DATA IN THIS EXERCISE:

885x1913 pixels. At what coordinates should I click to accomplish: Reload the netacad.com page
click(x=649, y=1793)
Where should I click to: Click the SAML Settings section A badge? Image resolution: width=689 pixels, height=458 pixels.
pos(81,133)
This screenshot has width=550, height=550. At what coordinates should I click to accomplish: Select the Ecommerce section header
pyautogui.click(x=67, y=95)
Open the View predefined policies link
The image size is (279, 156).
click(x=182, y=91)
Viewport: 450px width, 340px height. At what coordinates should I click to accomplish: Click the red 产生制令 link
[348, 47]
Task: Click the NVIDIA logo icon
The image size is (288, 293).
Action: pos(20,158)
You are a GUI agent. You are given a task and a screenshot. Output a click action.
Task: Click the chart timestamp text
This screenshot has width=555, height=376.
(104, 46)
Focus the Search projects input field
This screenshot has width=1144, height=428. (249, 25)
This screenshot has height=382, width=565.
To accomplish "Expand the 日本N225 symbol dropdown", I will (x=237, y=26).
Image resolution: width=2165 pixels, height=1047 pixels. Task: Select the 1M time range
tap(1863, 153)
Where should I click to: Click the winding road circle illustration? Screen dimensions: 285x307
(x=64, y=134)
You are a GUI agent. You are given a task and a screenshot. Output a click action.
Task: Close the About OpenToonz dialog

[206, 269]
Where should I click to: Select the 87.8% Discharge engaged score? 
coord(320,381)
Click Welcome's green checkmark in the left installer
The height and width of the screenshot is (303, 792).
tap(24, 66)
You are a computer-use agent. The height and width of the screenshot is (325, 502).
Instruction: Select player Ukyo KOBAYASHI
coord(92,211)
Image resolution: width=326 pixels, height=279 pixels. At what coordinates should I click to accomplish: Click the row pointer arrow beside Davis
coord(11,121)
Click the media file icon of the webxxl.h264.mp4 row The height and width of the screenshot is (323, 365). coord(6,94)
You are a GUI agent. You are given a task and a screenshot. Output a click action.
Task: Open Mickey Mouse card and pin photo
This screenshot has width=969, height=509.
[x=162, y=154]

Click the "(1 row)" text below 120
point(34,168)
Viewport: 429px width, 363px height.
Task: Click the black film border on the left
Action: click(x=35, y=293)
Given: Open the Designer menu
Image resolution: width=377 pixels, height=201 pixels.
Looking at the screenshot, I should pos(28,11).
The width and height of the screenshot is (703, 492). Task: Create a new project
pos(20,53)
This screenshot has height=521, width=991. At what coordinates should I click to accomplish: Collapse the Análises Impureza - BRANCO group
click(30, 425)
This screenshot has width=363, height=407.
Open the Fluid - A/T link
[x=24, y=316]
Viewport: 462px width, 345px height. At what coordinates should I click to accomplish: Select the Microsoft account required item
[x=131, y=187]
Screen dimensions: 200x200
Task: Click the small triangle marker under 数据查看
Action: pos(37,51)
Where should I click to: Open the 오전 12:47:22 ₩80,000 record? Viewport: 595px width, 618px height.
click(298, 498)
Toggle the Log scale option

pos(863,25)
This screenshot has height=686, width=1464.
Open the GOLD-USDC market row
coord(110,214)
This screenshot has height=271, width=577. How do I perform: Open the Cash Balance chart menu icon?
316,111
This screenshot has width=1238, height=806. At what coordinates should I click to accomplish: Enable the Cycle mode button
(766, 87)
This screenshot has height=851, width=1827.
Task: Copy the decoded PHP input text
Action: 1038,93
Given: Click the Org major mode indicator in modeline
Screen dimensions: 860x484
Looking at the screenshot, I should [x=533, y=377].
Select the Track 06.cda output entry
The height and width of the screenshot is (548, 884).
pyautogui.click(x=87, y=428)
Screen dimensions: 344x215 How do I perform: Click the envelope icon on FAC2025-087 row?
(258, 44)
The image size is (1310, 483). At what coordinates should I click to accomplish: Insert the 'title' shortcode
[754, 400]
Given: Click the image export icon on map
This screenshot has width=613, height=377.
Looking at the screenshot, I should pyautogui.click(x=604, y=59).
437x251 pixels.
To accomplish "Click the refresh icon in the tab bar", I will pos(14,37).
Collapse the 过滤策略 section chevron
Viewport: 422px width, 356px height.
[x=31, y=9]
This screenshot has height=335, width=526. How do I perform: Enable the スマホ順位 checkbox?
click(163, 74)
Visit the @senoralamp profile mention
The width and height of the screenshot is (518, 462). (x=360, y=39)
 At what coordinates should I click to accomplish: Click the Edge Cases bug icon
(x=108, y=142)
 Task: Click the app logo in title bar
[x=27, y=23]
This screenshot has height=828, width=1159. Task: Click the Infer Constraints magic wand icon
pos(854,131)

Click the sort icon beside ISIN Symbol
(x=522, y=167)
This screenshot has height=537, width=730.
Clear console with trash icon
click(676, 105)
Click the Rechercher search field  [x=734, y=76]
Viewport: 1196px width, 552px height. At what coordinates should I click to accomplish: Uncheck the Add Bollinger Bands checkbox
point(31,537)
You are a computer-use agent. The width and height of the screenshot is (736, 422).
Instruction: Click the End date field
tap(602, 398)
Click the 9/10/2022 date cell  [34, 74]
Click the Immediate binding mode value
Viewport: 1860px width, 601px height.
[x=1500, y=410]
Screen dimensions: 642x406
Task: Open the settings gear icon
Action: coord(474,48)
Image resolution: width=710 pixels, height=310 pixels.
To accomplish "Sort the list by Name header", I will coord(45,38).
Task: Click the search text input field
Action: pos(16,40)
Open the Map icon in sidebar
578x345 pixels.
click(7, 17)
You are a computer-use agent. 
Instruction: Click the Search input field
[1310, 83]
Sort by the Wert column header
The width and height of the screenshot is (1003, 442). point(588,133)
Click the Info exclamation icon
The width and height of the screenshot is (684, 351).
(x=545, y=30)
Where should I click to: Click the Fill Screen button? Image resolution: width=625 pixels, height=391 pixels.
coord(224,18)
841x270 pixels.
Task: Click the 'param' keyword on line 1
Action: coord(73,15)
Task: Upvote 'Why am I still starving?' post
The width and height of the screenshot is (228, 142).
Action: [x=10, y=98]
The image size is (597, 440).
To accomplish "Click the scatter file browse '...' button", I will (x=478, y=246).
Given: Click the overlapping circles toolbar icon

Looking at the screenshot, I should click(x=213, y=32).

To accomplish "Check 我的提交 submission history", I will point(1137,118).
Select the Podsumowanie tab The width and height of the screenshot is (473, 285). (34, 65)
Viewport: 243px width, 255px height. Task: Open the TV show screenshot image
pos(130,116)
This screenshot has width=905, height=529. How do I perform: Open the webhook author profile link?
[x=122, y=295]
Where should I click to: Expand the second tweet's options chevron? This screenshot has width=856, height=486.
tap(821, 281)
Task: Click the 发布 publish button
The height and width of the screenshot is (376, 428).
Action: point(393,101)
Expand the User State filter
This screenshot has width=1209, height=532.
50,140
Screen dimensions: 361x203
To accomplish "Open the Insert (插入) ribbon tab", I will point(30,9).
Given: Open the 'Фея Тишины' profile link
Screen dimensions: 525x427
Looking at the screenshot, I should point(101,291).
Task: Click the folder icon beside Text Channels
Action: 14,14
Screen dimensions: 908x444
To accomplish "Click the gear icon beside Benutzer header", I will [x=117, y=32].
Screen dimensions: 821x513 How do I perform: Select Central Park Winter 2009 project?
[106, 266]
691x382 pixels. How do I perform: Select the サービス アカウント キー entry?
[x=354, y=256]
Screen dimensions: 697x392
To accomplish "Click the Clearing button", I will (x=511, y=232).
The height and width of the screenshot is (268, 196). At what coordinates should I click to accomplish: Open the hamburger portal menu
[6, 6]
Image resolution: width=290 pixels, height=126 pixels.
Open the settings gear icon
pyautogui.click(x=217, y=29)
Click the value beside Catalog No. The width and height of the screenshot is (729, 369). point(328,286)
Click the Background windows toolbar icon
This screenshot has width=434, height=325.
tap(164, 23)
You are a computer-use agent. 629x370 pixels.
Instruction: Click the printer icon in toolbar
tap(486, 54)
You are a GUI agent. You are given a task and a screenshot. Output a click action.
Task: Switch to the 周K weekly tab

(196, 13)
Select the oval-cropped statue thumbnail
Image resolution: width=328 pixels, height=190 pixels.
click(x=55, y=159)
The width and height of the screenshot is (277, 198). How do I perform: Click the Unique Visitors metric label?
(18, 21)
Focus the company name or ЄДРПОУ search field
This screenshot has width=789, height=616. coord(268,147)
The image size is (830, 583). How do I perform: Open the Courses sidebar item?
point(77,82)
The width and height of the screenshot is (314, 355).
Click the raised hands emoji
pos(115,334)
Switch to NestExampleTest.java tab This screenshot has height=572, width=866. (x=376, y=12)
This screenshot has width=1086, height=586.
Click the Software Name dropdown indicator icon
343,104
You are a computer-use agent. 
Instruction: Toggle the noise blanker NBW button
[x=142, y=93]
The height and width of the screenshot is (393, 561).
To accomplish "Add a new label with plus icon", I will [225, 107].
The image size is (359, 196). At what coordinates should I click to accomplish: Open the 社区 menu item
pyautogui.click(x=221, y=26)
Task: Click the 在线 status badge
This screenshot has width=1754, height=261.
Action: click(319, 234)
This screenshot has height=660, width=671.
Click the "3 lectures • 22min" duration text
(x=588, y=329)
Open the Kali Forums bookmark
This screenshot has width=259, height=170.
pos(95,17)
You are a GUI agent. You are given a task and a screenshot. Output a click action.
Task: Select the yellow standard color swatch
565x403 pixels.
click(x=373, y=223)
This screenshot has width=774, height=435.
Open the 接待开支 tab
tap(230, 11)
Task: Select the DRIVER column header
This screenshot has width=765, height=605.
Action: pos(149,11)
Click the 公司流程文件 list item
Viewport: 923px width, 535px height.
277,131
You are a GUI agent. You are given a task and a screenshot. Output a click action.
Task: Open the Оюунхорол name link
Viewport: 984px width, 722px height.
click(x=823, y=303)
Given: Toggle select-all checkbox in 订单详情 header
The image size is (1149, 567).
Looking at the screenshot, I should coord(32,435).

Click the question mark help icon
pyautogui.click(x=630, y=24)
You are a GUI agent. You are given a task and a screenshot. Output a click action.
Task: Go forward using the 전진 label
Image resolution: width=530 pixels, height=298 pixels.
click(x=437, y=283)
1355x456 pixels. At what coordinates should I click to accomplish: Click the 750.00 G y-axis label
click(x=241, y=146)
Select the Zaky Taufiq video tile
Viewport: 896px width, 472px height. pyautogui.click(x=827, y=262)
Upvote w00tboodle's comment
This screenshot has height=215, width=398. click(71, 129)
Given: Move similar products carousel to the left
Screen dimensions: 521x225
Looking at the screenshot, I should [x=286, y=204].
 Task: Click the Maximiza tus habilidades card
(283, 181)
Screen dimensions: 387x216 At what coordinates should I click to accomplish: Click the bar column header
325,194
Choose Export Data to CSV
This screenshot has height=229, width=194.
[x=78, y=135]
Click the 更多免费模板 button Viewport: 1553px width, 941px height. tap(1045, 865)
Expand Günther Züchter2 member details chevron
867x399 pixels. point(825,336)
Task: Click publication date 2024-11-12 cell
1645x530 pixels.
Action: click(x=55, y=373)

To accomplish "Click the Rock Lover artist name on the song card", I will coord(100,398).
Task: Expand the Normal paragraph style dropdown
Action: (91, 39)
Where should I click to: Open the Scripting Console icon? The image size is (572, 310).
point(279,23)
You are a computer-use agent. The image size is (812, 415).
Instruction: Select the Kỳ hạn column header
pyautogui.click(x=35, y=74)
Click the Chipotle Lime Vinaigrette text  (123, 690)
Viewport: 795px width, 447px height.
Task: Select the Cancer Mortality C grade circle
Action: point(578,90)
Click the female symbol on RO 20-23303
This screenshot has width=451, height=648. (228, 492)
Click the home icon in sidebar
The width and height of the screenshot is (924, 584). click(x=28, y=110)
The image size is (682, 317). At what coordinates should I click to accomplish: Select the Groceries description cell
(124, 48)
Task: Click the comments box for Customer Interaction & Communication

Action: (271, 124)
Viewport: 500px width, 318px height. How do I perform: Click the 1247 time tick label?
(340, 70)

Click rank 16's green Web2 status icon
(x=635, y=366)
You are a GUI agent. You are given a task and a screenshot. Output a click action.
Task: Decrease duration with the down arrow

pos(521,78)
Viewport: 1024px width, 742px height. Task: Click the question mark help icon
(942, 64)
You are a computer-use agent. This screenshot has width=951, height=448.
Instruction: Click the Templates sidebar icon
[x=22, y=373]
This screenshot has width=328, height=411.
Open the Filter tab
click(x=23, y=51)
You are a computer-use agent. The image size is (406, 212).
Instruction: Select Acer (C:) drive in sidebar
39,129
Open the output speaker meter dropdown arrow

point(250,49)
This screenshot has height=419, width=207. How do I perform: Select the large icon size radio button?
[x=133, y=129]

EXERCISE DETAILS: Copy out all lines from the material above that contain the string "computer".

RESULT:
You are a computer-use agent. The height and width of the screenshot is (325, 502).
You are a computer-use agent. The width and height of the screenshot is (736, 422).
You are a computer-use agent. 
You are a computer-use agent. 629x370 pixels.
You are a computer-use agent. 
You are a computer-use agent. The image size is (812, 415).
You are a computer-use agent. This screenshot has width=951, height=448.
You are a computer-use agent. The image size is (406, 212).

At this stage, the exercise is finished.